Quem esqueceu o questionamento lapidar do ex-ministro Pazuello, feito em dezembro de 2020, quando o país beirava a marca de 200 mil mortes pela Covid-19, e jornalistas, estes idiotas, pediam o cronograma da campanha nacional de vacinação? “Pra que essa ansiedade, essa angústia?”, perguntou o auxiliar do capitão. Talvez não imaginasse que o dobro de vidas seriam perdidas quatro meses depois. Apesar do flagrante descolamento da realidade, pode ter faltado imaginação ao general de 3 estrelas.

Do ponto de vista de quem sabotou a compra de vacinas e discursou contra as medidas restritivas (e impopulares) de combate ao vírus, faz sentido convencer as pessoas de que não há justificativa para pressa em se proteger contra uma doença que matou mais de 3 milhões de semelhantes em 18 meses.

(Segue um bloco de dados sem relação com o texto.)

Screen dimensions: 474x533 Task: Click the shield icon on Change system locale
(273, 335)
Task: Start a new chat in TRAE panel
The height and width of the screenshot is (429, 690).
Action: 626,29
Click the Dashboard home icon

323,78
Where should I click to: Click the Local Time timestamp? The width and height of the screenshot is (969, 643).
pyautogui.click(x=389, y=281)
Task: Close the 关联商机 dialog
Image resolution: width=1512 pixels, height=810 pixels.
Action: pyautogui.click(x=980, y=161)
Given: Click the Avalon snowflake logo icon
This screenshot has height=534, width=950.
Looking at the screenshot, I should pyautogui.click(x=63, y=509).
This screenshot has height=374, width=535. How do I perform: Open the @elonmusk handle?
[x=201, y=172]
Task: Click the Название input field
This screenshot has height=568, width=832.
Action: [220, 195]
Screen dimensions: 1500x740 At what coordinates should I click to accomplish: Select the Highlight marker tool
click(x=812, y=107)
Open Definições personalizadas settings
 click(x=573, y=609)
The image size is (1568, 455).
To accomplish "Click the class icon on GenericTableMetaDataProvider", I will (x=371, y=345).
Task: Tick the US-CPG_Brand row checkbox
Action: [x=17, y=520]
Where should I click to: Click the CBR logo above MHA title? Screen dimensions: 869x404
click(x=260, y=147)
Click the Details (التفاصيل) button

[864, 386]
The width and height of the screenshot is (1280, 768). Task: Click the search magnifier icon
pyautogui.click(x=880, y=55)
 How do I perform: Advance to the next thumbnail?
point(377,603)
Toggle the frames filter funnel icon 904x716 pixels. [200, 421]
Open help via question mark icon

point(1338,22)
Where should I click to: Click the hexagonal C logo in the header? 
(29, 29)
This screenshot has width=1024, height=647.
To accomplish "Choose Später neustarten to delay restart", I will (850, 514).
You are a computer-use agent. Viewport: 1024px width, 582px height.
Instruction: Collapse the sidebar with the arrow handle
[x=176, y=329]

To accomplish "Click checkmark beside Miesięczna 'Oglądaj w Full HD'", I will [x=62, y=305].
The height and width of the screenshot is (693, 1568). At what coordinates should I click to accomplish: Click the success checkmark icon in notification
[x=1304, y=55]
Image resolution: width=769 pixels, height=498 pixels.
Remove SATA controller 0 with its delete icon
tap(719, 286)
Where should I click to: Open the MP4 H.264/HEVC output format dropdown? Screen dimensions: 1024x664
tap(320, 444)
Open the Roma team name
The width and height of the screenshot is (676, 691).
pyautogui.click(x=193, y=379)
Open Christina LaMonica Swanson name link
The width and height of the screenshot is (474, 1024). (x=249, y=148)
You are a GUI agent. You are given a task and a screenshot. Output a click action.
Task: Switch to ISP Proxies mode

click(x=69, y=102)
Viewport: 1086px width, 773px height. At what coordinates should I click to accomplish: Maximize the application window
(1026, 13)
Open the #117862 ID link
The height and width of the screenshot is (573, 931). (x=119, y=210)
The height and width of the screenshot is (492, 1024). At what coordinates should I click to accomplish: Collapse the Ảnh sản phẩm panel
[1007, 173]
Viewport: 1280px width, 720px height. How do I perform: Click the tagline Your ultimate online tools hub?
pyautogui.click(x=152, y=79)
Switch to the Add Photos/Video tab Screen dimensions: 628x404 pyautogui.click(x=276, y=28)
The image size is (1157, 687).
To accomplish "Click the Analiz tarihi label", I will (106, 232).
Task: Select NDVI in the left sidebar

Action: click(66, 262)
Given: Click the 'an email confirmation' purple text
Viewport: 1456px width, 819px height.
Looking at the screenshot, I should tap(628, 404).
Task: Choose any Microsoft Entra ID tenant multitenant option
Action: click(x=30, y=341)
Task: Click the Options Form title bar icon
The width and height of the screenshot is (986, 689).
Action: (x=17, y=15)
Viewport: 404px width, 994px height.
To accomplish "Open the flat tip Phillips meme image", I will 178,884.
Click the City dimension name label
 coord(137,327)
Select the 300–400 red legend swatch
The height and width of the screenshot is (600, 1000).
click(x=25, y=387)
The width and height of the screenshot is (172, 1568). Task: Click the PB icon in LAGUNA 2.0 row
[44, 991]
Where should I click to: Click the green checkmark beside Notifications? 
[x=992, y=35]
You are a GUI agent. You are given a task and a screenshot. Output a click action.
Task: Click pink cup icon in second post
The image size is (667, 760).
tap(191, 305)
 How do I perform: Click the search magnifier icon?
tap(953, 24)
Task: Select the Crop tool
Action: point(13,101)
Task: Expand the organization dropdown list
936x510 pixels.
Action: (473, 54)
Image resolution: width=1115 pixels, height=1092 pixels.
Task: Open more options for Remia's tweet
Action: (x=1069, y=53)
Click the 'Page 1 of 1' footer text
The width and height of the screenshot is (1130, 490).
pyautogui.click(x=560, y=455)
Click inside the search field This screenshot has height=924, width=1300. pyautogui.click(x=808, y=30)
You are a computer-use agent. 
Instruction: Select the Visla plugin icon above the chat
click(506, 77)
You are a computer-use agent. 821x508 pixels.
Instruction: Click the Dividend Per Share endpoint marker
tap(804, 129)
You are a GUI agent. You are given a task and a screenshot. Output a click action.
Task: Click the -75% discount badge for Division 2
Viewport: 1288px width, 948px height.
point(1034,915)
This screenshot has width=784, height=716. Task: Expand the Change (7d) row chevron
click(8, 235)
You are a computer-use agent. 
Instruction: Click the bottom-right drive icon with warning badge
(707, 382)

No meio desse terror, o presidente conseguiu emplacar o medo de vacina. Alguém, neste exato momento, está sendo surpreendido por outro alguém dizendo-lhe que não quer ser vacinado, e o mérito desse grande feito de convencimento contra a razão é, em grande parte, de Jair. Um grande feito, como se sabe, não é necessariamente bom. O adjetivo dimensiona o substantivo, mas seu produto pode ser uma catástrofe. É esse o caso da obra de Bolsonaro, o protagonista de uma tragédia nacional.

Thiago Dias é repórter e comentarista do PIMENTA.